### [What the exercise asks]
Taking the first line of the listing as the start and the line containing "Click Open task" as the end, reproduce everything in between exactly, both ends included.

### [Source material]
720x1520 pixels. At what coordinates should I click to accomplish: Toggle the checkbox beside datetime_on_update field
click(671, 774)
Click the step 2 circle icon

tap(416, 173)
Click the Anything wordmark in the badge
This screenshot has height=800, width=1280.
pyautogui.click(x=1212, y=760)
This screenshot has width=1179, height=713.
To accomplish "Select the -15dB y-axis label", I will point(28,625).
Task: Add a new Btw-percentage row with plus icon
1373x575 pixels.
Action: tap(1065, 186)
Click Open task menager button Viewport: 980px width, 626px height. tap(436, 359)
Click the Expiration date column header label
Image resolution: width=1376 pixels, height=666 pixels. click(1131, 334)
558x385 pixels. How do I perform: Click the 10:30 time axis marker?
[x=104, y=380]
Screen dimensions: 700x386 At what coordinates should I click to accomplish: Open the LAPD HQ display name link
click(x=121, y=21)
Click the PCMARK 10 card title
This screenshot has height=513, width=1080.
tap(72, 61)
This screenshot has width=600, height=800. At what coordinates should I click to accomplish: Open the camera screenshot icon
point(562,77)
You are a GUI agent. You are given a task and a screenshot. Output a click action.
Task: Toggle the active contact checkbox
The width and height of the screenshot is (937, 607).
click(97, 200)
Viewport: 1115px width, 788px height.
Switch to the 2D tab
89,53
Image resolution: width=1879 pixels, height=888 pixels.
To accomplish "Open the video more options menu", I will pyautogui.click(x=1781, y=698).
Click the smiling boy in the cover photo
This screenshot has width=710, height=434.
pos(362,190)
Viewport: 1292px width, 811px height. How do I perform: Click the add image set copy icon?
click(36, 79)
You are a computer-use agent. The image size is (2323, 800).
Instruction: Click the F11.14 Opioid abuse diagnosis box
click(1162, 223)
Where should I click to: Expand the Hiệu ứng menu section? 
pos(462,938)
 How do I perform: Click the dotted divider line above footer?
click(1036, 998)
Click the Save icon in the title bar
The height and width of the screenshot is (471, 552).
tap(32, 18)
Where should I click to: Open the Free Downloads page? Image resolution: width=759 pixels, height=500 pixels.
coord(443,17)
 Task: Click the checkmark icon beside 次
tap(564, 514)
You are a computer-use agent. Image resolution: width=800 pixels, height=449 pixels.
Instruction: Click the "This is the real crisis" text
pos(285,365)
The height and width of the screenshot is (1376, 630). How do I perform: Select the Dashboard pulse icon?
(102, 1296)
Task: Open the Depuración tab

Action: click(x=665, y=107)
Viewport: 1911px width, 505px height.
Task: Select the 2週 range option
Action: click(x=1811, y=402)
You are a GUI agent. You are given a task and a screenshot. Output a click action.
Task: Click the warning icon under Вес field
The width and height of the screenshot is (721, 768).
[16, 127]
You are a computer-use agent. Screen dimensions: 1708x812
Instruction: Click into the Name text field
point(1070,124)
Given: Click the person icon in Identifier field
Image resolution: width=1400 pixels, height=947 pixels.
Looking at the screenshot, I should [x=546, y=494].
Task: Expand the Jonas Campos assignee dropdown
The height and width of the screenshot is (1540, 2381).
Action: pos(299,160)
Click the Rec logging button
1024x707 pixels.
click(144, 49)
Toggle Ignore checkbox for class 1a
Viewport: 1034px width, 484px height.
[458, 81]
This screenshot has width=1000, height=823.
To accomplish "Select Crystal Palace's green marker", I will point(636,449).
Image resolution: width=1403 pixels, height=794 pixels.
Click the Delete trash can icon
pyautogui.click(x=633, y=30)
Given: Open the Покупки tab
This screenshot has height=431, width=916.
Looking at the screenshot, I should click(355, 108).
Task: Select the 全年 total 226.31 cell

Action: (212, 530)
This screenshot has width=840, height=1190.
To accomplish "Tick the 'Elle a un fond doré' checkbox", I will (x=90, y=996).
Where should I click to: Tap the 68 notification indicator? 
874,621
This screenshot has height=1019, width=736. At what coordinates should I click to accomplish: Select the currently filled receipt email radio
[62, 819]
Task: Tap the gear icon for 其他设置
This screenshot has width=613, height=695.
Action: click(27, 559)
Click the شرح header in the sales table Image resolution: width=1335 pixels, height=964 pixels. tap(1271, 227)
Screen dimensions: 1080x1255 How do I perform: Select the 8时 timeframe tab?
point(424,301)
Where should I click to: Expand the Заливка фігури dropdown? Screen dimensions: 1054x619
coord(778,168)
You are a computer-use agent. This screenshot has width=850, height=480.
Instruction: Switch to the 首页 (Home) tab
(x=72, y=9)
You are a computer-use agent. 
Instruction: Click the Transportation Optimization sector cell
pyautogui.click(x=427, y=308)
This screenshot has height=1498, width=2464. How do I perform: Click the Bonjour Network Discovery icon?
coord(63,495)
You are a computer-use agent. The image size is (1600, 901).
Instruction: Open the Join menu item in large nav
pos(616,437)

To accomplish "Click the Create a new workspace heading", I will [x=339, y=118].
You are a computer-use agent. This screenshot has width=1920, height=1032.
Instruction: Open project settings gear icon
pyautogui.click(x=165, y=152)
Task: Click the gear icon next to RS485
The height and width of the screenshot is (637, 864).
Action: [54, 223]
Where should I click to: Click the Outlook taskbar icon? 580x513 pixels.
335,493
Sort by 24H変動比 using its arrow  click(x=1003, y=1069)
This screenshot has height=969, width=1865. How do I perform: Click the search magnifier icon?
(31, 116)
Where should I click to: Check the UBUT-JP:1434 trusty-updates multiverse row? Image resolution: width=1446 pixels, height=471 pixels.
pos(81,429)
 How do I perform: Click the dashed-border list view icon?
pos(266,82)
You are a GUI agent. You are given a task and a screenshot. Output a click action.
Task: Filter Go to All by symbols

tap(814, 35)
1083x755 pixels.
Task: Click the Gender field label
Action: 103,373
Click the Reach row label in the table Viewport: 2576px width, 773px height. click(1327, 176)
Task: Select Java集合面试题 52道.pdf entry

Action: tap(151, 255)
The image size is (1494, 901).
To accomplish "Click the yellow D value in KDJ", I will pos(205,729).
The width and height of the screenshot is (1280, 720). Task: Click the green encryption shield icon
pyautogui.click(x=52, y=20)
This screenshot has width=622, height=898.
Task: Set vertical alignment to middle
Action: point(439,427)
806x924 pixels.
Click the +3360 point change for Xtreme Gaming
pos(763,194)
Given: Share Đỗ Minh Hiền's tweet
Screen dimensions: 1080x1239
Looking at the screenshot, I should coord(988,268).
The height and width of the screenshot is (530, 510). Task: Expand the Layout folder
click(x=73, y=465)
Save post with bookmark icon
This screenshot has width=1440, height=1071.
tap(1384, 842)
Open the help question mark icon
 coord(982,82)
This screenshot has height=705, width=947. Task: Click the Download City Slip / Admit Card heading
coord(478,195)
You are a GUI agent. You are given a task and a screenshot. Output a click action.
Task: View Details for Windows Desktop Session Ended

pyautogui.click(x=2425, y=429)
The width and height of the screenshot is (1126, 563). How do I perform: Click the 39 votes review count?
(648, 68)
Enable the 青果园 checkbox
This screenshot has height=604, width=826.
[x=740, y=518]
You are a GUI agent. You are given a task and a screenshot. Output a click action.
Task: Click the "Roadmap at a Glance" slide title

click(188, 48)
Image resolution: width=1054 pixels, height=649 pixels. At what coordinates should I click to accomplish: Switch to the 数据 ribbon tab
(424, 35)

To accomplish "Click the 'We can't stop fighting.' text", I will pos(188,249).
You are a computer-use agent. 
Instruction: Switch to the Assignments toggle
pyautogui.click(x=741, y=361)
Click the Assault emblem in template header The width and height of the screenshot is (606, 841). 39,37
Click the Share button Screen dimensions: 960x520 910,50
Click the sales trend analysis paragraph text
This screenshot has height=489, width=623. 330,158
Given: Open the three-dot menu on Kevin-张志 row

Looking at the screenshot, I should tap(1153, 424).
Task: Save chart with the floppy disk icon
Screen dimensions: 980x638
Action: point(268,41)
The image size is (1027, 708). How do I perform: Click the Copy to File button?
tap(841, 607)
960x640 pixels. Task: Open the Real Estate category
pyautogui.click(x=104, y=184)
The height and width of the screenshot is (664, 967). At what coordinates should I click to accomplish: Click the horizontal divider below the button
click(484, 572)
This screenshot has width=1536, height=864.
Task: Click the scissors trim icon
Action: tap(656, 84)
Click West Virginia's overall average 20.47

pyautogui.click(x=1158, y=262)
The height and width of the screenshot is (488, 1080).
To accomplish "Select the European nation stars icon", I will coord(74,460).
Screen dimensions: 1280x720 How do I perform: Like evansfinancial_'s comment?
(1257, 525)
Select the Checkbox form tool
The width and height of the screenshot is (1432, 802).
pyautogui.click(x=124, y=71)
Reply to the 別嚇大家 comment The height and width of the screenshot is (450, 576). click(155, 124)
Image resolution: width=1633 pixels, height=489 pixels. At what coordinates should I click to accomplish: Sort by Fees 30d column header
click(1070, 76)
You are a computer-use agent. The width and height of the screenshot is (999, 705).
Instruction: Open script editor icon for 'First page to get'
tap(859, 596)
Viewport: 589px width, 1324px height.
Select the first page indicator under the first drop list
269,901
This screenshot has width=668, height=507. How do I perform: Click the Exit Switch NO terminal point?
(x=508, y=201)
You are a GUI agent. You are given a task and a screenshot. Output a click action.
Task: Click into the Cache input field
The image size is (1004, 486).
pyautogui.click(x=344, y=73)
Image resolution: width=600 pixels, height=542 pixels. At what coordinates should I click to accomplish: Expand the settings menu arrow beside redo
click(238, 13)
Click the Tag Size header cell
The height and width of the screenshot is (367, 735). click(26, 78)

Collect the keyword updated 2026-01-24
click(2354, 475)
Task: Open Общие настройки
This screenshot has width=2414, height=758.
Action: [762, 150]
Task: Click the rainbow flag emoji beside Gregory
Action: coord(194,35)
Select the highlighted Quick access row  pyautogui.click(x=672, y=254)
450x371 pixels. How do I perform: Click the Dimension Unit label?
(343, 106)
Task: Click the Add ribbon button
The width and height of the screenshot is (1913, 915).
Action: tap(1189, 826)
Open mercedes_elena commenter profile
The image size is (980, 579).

### [Answer space]
720x1520 pixels. At what coordinates should I click to accomplish: Toggle the checkbox beside datetime_on_update field
click(671, 774)
Click the step 2 circle icon

tap(416, 173)
Click the Anything wordmark in the badge
This screenshot has height=800, width=1280.
pyautogui.click(x=1212, y=760)
This screenshot has width=1179, height=713.
To accomplish "Select the -15dB y-axis label", I will point(28,625).
Task: Add a new Btw-percentage row with plus icon
1373x575 pixels.
Action: tap(1065, 186)
Click Open task menager button Viewport: 980px width, 626px height. tap(436, 359)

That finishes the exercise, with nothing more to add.